Kepala Eksekutif Kuncie Mario Nicolas mengaku sudah melakukan riset untuk memvalidasi kebutuhan pasar profesional yang ingin belajar di tingkat lanjut (advanced) di lembaga/institusi pendidikan kredibel dengan periode waktu singkat dan biaya lebih terjangkau.
"Rata-rata biaya sekolah bisnis dan manajemen di Indonesia berkisar Rp28-45 juta per semester atau setara Rp200 juta hingga lulus," kata dia, dalam konferensi pers virtual, Selasa, 19 Juli 2022.
Menjawab tantangan bisnis di era revolusi industri 4.0 yang mengacu pada perkembangan digitalisasi, bagi yang mengaku tertarik mengambil gelar MBA, ada program Mini yang digelar secara online, di mana dalam periode 1-12 minggu akan mendapat sertifikasi non-gelar dari universitas ternama di Indonesia.
Langkah ini dilakukan Kuncie bersama Sekolah Bisnis dan Manajemen Institut Teknologi Bandung (SBM ITB). “Program Mini MBA ini jadi salah satu bentuk apresiasi sekaligus sarana untuk memperkenalkan Kuncie kepada profesional dan eksekutif di Indonesia dalam meraih pembelajaran dan layanan edukasi berbasis online bermutu,” klaim Mario.
Ada empat kurikulum model yang disiapkan antara lain Leadership, Strategy, Customer, dan Business Performance.

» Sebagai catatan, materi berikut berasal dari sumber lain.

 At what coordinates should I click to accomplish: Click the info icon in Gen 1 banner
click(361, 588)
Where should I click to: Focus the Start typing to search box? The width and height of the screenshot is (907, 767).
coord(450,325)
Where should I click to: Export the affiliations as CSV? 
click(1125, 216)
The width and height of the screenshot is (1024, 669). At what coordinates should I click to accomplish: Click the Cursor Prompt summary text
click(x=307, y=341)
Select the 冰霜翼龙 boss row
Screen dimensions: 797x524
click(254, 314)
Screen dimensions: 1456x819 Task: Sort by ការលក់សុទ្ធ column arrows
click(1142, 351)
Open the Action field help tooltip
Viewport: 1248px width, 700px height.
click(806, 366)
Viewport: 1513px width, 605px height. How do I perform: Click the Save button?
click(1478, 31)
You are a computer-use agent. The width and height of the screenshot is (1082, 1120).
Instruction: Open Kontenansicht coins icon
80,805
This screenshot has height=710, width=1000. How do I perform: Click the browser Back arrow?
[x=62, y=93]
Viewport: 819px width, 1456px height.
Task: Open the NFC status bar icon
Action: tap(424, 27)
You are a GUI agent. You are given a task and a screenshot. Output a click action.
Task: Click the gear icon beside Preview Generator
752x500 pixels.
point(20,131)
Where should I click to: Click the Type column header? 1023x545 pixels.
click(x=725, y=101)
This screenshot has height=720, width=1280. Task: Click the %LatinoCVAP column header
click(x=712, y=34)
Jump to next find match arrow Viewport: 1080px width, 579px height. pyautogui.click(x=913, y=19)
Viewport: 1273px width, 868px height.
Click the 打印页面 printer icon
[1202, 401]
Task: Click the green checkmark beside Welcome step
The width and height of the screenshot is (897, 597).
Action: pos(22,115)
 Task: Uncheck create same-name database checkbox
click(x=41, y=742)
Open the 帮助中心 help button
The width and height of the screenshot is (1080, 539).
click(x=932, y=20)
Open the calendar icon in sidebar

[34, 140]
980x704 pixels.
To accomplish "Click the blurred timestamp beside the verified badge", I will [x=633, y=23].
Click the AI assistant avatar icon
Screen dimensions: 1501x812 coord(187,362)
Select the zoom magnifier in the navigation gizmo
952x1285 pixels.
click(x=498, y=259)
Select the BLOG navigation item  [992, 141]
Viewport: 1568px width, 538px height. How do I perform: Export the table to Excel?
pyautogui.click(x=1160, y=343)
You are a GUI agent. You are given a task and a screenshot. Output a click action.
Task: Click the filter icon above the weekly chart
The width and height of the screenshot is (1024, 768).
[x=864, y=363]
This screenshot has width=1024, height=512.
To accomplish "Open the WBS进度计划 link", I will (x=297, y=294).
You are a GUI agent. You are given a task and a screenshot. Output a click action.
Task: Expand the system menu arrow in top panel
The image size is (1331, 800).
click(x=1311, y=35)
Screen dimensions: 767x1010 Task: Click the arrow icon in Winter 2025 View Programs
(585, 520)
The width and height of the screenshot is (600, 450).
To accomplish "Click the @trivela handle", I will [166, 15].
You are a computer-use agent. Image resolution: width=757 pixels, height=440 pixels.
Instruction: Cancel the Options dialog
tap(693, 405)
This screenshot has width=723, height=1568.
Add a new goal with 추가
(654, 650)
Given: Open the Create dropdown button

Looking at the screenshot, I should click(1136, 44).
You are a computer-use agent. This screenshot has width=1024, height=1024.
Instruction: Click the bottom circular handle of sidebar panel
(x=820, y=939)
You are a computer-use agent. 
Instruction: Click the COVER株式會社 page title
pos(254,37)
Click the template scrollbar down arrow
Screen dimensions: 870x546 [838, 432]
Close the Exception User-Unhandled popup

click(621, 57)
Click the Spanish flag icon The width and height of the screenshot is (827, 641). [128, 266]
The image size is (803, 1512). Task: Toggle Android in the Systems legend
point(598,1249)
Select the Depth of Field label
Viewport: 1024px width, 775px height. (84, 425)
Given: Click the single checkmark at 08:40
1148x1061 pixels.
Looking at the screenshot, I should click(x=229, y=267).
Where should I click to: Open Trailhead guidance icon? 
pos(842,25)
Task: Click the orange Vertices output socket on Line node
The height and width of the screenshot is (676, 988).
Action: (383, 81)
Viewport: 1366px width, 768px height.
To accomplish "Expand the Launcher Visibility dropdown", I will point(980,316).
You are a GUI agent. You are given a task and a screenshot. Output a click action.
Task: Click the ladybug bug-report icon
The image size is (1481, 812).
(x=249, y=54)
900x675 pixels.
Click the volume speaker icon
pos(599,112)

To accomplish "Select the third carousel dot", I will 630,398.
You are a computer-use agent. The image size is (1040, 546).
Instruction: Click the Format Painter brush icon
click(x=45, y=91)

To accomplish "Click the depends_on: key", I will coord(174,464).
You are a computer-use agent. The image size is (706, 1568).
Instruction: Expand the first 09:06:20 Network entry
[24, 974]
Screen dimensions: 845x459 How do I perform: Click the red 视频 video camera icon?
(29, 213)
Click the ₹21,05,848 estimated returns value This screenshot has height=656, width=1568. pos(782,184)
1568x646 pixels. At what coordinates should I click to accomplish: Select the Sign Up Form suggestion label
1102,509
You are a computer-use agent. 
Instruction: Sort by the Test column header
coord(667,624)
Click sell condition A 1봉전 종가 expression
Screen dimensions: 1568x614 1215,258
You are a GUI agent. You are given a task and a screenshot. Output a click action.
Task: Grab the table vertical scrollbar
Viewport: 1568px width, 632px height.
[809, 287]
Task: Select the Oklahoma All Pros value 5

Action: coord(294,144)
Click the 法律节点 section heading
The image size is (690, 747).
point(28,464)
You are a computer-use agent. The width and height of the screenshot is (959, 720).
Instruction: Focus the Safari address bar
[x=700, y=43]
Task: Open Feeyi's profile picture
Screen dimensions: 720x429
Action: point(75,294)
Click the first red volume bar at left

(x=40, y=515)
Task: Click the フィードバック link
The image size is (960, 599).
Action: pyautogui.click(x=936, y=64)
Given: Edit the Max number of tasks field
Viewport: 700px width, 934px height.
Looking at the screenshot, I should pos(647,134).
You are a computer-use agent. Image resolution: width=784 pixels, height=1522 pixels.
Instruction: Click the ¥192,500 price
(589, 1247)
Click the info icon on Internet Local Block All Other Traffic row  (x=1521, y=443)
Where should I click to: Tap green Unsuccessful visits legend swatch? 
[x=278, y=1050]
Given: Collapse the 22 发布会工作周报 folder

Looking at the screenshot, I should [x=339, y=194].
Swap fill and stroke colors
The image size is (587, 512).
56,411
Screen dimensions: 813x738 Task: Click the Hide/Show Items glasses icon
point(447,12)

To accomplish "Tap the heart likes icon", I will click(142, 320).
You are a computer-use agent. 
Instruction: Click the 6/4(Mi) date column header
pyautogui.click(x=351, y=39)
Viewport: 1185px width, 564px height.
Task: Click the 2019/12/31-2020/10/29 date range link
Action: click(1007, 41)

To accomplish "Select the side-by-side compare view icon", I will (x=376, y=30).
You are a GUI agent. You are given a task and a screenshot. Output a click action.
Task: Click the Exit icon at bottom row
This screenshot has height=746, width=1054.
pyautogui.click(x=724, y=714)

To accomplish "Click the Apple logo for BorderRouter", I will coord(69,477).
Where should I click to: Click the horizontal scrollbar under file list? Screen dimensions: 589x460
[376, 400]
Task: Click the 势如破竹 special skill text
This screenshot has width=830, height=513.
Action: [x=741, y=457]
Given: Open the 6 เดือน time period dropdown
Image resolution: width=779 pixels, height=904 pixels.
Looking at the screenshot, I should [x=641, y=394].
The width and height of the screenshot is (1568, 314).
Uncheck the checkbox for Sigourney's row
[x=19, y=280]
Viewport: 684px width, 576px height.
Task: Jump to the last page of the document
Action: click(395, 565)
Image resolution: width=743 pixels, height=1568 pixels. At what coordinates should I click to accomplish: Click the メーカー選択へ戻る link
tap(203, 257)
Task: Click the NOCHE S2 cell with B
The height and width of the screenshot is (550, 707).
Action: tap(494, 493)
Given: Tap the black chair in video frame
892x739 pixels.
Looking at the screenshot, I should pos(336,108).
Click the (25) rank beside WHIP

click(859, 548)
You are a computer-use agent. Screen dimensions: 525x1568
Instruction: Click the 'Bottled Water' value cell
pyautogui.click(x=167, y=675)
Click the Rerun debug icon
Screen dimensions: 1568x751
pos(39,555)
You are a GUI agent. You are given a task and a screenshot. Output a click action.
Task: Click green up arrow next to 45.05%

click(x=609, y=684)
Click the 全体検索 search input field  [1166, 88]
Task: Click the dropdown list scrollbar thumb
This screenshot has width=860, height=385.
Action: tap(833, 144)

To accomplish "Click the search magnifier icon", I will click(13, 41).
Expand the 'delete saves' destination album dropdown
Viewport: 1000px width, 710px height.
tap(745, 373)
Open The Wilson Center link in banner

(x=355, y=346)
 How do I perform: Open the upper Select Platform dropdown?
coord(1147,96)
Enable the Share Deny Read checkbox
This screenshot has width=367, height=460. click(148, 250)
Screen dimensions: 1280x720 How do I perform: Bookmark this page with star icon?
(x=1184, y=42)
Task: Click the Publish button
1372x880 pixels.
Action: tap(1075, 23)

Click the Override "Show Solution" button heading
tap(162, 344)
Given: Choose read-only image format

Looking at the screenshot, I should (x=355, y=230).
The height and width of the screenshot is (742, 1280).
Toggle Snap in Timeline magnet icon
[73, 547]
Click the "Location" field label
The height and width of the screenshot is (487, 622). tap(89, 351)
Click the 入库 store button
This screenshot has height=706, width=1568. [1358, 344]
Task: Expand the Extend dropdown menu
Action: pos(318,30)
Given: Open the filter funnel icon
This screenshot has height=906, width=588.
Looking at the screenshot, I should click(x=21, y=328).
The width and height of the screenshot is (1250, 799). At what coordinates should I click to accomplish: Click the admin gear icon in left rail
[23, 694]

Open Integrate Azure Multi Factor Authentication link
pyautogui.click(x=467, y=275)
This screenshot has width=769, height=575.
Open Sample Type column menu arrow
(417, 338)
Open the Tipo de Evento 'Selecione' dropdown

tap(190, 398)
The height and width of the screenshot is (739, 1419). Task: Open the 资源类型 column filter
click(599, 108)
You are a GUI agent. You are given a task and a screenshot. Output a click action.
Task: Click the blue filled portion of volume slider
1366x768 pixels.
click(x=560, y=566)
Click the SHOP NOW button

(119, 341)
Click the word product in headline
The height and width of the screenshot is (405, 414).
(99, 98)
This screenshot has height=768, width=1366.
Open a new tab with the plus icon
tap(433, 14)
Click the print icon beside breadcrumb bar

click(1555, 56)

Kurikulum ini dipilih lantaran riset internal Kuncie menunjukkan sebanyak 24,7 persen responden memilih bisnis dan manajemen sebagai topik belajar favorit, diikuti 20,5 persen digital skill dan 16,4 persen entreprenuership.
Direktur Eksekutif SBM ITB Donald C Lantu menilai pandemi COVID-19 membawa dampak signifikan terhadap bisnis. Digitalisasi dan perubahan perilaku konsumen di Indonesia mendorong banyak perusahaan untuk mencari berbagai model bisnis baru.
"Di samping itu juga perusahaan menyadari pentingnya pembekalan keterampilan bagi karyawan agar dapat bersaing. Kami harap kinerja SDM dapat meningkat sehingga mereka tidak cuma buat produk saja, tapi menciptakan sesuai kebutuhan pasar," jelas dia.